1 800 entreprises maralpines
Elles sont plus de 1 800 associations, coopératives, mutuelles et fondations azuréennes à répondre à ce modèle. Elles font travailler plus de 32 000 salariés, soit 10,6 % de l’emploi privé. Pour autant, elles restent encore trop méconnues. Président de la CRESS 06 (Chambre Régionale de l’ESS) depuis septembre dernier, Arnaud Delcasse le concède : "il y a un véritable enjeu à avoir plus de visibilité pour pouvoir transformer notre territoire et peut-être aussi la société. Nous partons d’un point où le modèle dominant est un modèle capitaliste, libéral, traditionnel. L’économie sociale et solidaire donne un autre angle, un autre modèle d’organisation de l’entreprise qui devrait inspirer beaucoup plus largement la société."
Un fonctionnement démocratique
Action sociale, assurance, santé, agriculture, transition écologique… l’ESS recouvre un champ très large d’activités mais toutes ses structures partagent une spécificité, "un fonctionnement démocratique, dans le sens de l’intérêt commun", reprend Arnaud Delcasse, lui-même à la tête de Coopgo, coopérative de la mobilité inclusive des personnes en situation de précarité, basée à Sophia Antipolis depuis 2015. "Les décisions sont prises de manière collégiale. Souvent une personne égale une voix. C’est-à-dire qu’une personne qui participe au projet a autant de poids, d’influence, de capacité d’agir que les autres, indépendamment de sa capacité financière."
Des budgets souvent "sacrifiés"
Mais il est un autre trait commun de ces structures et dont il fut question lors des premières Assises départementales de l’Économie Sociale et Solidaire qui se sont tenues à Grasse : le manque de moyen financier. "Sur les arbitrages budgétaires, l’ESS est souvent sacrifiée en premier, alors qu’elle prend une place indispensable pour préserver les personnes et assurer des missions qui, souvent, devraient être menées par les pouvoirs publics. Sans elle, tout un pan de la société serait complètement laissé à l’abandon, dans l’accompagnement social, les personnes âgées, celles en situation de précarité, les populations vulnérables. Et si on abandonne l’économie sociale et solidaire, on abandonne aussi ces actions réalisées par des structures indispensables à notre territoire."
Du soutien public
Ismaël Ouanès, directeur territorial "Innovation ESS" de la Banque des Territoires a parlé d’un "véritable levier de résilience et d’innovation conjuguant solidarité, ancrage territorial et performance, avec une efficacité peu égalée".

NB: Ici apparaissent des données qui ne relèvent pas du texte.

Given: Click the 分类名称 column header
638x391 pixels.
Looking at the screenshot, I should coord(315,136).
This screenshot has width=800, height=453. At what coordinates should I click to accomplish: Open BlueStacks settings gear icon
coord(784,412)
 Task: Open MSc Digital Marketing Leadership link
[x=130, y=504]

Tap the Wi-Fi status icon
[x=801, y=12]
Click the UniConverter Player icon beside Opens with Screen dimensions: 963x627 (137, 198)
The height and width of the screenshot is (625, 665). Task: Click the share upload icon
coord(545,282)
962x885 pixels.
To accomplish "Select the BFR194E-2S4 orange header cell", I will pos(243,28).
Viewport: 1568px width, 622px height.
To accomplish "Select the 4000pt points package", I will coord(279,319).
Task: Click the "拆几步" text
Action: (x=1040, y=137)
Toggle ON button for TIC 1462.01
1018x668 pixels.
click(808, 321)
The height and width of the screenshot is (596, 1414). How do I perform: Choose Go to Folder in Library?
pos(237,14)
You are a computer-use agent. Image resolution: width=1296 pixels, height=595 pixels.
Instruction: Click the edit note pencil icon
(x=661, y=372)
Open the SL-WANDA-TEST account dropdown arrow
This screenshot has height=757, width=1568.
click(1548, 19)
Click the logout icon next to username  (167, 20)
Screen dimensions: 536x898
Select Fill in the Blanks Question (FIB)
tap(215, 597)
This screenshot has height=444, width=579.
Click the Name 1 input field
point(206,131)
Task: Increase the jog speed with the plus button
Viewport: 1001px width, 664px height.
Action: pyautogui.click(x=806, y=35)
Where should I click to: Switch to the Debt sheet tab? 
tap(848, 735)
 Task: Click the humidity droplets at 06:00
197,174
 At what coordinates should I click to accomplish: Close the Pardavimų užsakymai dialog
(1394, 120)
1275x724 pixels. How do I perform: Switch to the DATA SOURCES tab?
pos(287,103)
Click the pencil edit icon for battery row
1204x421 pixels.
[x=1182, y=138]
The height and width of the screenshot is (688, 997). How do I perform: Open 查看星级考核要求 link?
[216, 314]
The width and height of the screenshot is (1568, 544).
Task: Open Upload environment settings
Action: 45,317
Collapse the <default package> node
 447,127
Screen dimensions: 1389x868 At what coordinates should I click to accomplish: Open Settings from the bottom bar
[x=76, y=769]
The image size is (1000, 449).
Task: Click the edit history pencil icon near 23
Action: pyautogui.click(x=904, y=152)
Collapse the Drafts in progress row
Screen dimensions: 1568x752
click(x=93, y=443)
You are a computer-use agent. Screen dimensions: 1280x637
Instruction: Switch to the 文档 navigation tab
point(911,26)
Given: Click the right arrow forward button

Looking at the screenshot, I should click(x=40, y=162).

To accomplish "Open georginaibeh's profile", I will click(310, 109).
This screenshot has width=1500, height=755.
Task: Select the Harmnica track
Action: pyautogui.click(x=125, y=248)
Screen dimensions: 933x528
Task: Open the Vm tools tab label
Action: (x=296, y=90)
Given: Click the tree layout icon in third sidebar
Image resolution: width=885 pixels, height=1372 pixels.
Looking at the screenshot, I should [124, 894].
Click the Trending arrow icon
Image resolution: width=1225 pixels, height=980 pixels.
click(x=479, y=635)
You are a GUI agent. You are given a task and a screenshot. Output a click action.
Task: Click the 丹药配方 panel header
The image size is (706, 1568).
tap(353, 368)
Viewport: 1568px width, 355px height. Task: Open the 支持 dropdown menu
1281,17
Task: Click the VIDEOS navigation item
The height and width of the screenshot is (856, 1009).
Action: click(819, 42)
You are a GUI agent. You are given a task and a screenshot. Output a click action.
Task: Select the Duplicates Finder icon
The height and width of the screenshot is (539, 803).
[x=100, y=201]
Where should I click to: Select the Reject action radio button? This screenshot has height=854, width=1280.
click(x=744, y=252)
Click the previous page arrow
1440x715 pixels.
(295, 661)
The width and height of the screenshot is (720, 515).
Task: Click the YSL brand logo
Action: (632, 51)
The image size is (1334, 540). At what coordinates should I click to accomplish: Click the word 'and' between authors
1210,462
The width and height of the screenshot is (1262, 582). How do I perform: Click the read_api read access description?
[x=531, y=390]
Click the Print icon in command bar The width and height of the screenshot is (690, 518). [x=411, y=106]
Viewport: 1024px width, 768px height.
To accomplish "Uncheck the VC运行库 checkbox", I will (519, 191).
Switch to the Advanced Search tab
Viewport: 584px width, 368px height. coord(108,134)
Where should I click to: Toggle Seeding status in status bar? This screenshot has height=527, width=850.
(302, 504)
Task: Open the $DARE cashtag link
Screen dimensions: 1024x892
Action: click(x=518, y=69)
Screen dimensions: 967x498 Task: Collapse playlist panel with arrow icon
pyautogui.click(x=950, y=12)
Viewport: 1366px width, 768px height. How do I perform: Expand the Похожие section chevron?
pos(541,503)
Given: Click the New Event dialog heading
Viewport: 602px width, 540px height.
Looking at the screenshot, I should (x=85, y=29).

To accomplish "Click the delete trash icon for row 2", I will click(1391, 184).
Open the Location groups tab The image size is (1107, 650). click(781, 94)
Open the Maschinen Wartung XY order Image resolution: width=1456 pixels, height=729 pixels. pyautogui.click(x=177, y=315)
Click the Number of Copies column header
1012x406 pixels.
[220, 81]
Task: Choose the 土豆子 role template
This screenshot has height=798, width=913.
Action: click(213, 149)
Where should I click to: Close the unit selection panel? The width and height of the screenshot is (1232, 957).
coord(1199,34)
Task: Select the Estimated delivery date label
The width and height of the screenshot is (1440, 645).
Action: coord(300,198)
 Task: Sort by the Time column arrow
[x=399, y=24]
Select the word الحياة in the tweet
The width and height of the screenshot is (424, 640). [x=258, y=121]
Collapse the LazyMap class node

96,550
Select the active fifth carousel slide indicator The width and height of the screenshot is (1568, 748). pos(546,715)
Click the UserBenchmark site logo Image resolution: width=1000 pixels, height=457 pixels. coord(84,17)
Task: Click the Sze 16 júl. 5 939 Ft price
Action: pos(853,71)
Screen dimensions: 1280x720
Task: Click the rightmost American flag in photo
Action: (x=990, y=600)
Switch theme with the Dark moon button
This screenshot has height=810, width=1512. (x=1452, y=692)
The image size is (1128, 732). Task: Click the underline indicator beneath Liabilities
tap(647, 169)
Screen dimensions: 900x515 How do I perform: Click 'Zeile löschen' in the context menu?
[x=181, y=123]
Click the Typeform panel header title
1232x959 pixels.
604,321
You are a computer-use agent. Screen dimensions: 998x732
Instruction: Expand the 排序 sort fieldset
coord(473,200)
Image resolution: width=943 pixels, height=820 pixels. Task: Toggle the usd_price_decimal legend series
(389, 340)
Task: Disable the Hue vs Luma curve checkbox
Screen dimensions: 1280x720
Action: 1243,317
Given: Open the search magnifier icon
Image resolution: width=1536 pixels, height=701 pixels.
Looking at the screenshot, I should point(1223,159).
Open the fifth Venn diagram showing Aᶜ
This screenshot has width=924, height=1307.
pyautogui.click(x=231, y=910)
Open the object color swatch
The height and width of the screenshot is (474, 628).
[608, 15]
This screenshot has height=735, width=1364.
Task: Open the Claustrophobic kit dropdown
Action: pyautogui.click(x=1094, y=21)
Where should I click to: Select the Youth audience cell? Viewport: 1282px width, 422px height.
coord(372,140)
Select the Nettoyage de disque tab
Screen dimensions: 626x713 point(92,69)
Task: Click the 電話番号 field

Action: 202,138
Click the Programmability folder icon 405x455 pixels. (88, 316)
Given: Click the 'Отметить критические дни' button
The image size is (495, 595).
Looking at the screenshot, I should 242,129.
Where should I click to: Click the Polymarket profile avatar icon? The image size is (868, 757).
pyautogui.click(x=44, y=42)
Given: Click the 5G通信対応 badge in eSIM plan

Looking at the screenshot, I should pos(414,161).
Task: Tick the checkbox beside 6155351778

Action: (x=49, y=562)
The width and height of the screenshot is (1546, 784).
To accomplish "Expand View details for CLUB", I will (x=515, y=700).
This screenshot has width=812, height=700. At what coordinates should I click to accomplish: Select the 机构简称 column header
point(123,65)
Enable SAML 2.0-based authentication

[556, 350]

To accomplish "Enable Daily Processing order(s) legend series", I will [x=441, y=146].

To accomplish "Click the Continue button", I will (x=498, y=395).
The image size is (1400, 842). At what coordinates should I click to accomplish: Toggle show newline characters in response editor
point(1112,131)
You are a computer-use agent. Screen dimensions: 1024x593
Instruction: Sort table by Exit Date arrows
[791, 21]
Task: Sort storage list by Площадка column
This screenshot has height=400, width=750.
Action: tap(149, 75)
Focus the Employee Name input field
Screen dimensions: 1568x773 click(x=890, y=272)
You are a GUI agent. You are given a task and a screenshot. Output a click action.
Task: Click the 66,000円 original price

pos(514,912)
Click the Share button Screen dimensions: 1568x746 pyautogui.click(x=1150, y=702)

Président de la Communauté d’Agglomération du Pays de Grasse, Jérôme Viaud n’a pas dit autre chose, assurant que "l’ESS a sa place. Elle est un levier d’attractivité et d’innovation", notamment dans le Moyen et le Haut pays où elle "irrigue l’économie et crée de l’emploi". Il a ainsi cité le rôle précieux de Montagn’Habits, association spécialisée dans la récupération de vêtements. Un exemple parmi d’autres car sur ce territoire grassois, l’ESS se porte particulièrement bien. Soutenue par les pouvoirs publics, elle a ainsi enregistré en une décennie, une croissance de + 17 % de l’emploi et de + 27 % du nombre d’entreprises.